Hacker nutzen gestohlene persönliche Daten von Karteninhabern dazu, bei den Banken anzurufen, um deren Kreditkarten in ihren i-Phones zu hinterlegen. Die Schwachstelle, mit der sich nun in Europa zunächst die britischen Kreditinstitute auseinandersetzen müssen, ist somit die Herausforderung, im Call-Center zu verifizieren, ob derjenige, der eine Karte in der virtuellen Brieftasche hinterlegen will, auch wirklich der Karteninhaber ist.
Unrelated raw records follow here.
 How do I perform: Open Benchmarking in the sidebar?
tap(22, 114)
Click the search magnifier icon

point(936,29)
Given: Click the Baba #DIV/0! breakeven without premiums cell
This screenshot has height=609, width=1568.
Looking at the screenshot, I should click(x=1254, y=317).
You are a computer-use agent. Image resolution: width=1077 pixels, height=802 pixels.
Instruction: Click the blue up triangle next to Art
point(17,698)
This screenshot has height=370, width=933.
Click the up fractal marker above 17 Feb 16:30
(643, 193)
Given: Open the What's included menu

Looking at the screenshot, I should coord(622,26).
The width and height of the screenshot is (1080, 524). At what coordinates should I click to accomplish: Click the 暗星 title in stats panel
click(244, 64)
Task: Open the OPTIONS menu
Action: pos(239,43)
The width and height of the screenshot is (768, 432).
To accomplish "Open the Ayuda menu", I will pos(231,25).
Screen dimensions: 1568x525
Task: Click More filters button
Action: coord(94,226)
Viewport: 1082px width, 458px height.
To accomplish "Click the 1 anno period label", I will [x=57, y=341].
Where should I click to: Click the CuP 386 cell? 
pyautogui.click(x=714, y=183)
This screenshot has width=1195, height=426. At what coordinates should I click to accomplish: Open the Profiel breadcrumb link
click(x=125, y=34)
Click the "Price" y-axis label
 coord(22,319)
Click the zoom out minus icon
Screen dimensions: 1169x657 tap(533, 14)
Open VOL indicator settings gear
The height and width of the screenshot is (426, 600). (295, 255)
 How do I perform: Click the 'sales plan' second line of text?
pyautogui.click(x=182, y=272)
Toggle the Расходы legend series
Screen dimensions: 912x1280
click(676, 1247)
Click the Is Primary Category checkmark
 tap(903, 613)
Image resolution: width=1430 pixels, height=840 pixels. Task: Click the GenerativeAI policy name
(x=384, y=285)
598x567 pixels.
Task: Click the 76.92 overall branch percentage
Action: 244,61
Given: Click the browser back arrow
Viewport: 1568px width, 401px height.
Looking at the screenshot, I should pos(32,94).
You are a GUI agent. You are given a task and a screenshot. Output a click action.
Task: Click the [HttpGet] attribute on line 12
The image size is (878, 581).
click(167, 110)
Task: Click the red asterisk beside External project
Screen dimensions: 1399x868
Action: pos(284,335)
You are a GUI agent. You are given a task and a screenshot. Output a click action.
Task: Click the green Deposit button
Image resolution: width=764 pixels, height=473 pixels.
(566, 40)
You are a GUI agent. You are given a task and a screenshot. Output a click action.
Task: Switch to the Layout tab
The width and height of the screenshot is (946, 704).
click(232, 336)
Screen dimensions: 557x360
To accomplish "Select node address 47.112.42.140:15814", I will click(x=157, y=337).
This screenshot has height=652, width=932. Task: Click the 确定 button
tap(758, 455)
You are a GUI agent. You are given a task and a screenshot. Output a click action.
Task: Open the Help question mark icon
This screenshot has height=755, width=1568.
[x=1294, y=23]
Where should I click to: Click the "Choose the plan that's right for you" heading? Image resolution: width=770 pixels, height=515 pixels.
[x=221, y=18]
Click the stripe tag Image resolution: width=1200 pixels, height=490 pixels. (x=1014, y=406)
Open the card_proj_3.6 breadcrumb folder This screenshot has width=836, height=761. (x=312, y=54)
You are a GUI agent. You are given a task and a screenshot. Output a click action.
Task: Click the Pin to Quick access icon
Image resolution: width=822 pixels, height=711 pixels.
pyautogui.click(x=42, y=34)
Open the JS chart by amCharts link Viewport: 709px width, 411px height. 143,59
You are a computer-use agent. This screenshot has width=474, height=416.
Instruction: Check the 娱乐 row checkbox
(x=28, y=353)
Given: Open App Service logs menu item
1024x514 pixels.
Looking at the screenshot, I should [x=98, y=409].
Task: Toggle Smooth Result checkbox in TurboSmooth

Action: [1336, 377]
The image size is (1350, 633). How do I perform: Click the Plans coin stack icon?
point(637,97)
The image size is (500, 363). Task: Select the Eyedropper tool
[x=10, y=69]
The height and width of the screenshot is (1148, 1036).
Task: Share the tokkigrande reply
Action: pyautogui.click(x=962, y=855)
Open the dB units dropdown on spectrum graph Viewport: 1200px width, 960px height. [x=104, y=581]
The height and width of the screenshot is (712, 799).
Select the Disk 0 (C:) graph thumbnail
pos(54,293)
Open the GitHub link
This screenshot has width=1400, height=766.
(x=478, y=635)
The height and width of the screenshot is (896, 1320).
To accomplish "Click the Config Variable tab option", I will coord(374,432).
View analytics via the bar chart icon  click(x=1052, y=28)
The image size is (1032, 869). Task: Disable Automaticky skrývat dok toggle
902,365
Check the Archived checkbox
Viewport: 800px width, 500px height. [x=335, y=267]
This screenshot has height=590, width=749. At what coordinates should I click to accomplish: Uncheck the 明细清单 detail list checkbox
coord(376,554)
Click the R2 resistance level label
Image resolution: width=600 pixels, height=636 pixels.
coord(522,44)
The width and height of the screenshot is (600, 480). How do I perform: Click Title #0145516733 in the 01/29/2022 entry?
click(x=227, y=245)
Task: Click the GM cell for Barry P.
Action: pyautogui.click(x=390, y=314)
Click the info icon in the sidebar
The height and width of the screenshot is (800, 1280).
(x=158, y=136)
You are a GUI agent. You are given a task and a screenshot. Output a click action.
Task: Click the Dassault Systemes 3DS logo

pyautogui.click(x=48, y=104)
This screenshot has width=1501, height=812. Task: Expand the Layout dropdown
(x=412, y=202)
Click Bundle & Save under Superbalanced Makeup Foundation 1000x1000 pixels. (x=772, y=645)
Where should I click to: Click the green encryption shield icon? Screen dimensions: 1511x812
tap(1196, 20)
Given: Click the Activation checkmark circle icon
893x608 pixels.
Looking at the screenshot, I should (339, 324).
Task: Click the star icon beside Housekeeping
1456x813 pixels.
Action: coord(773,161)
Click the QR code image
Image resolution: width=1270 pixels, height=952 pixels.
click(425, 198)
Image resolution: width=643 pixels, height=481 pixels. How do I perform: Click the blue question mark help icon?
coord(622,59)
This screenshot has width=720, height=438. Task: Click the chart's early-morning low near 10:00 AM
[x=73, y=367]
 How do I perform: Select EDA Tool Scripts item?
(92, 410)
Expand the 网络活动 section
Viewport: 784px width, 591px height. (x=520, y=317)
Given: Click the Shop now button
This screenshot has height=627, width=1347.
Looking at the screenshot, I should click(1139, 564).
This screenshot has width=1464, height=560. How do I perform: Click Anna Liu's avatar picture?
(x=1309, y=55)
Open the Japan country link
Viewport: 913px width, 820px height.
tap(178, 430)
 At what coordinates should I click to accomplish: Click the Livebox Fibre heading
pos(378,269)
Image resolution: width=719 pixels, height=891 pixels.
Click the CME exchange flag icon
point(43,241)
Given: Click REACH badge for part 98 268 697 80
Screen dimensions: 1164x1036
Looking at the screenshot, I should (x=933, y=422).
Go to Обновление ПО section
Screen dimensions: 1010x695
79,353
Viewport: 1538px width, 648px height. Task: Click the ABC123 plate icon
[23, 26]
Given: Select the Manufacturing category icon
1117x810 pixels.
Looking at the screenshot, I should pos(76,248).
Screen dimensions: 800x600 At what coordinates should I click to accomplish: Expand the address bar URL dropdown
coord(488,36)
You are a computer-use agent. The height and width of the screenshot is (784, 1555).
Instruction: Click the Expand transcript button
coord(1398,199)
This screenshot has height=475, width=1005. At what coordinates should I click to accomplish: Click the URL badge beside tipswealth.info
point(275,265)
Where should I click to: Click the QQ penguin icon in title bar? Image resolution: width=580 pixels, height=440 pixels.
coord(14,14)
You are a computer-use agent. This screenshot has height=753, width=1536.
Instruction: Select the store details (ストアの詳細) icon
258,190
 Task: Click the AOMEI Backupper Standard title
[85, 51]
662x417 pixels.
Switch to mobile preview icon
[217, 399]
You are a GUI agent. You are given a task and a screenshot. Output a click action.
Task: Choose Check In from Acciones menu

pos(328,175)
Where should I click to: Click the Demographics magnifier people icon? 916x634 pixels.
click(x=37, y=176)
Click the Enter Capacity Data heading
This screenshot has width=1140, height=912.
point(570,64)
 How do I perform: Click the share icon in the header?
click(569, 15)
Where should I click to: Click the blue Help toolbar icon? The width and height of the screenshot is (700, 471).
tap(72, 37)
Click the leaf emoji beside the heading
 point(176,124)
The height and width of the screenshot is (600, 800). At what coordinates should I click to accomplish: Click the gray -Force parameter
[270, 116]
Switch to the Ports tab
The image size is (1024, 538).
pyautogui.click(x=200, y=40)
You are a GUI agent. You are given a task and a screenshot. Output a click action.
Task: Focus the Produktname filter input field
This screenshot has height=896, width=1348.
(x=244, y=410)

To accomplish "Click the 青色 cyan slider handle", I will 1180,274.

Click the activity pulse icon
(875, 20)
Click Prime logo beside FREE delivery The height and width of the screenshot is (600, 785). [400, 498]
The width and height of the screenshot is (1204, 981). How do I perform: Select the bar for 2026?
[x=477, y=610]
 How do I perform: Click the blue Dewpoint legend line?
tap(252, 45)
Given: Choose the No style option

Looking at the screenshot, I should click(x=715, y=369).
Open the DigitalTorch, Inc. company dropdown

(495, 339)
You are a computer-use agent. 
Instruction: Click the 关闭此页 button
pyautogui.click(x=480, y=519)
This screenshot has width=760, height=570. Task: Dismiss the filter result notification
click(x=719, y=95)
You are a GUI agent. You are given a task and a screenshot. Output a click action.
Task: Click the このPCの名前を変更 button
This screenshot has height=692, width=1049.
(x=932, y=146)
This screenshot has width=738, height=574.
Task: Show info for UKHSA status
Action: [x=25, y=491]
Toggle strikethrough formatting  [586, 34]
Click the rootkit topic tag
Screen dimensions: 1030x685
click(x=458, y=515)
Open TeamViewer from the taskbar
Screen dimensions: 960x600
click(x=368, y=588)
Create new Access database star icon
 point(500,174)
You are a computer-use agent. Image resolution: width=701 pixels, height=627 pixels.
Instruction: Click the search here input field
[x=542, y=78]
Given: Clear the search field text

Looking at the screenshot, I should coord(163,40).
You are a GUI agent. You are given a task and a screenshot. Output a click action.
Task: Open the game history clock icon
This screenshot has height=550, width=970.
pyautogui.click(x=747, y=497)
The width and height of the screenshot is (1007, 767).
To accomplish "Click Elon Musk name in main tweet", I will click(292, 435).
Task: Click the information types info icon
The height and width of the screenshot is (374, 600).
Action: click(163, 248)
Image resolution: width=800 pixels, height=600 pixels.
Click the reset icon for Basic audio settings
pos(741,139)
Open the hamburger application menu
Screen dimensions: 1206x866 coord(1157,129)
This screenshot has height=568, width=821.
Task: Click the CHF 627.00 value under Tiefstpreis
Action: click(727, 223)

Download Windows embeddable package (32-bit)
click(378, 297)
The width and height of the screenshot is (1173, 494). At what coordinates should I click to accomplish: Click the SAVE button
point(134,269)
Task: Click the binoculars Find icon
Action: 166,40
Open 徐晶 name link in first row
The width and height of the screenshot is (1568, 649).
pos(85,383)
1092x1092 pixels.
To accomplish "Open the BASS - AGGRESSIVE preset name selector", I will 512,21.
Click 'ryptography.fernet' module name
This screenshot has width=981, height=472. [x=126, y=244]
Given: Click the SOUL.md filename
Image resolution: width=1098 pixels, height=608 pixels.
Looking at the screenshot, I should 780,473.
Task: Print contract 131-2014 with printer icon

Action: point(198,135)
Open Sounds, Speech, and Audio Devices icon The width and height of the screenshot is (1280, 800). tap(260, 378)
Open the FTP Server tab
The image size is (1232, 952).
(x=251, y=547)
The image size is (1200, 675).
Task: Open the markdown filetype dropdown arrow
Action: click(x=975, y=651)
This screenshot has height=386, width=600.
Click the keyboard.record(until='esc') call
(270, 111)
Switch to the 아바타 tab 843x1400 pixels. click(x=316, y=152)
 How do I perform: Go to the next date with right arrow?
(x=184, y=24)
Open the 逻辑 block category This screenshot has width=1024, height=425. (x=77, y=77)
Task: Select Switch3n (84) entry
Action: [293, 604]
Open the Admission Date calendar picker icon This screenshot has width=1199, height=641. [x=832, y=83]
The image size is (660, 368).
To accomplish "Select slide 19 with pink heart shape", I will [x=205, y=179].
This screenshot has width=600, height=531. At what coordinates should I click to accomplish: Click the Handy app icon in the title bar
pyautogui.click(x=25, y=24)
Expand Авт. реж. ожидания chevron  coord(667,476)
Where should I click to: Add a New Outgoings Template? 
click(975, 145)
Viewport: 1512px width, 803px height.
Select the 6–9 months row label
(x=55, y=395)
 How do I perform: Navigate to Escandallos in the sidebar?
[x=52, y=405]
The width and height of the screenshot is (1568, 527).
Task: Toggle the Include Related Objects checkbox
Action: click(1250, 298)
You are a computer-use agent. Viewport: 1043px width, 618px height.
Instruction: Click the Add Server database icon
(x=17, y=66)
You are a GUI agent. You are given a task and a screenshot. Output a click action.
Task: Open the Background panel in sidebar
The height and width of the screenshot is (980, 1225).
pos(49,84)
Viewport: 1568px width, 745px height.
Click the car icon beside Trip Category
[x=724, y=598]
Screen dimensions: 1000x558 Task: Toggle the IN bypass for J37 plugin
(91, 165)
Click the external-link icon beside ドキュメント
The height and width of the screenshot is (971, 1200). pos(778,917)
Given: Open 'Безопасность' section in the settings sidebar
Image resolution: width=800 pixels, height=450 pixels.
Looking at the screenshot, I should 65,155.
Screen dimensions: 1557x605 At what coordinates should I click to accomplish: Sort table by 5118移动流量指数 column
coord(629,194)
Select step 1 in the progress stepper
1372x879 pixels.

Bis die neuen Zahlungsdienste dann irgendwann auch nach Deutschland schwappen, wird der Markt vermutlich auf solche Probleme bereits erste Antworten gefunden haben.

Hierzulande geht es erst einmal darum, die eigenen Wallet-Lösungen von Mastercard und Visa Händlern und Karteninhabern zugänglich zu machen. Visa meldete dazu Anfang August die Zusammenarbeit mit Wirecard, in deren Rahmen der Acquirer ab dem Herbst dieses Jahres Händlern V.me als Bezahloption anbieten wird. Voraussichtlich Ende 2015 sollen die ersten deutschen Verbraucher die digitale Wallet nutzen können. Auf Mastercard-Seite hat zum 1. Juli die Sparda-Bank Baden-Württemberg als erste Bank in Deutschland Masterpass eingeführt. Im internationalen Vergleich geht das alles trotz allem vielleicht ein wenig zu langsam voran. Der Handlungsdruck ist zwar überschaubar, weil Kunden bislang nicht nach den neuen Verfahren verlangen. Das Zeitfenster, um solche Innovationen beim Kunden zu etablieren, ist jedoch nicht unbegrenzt.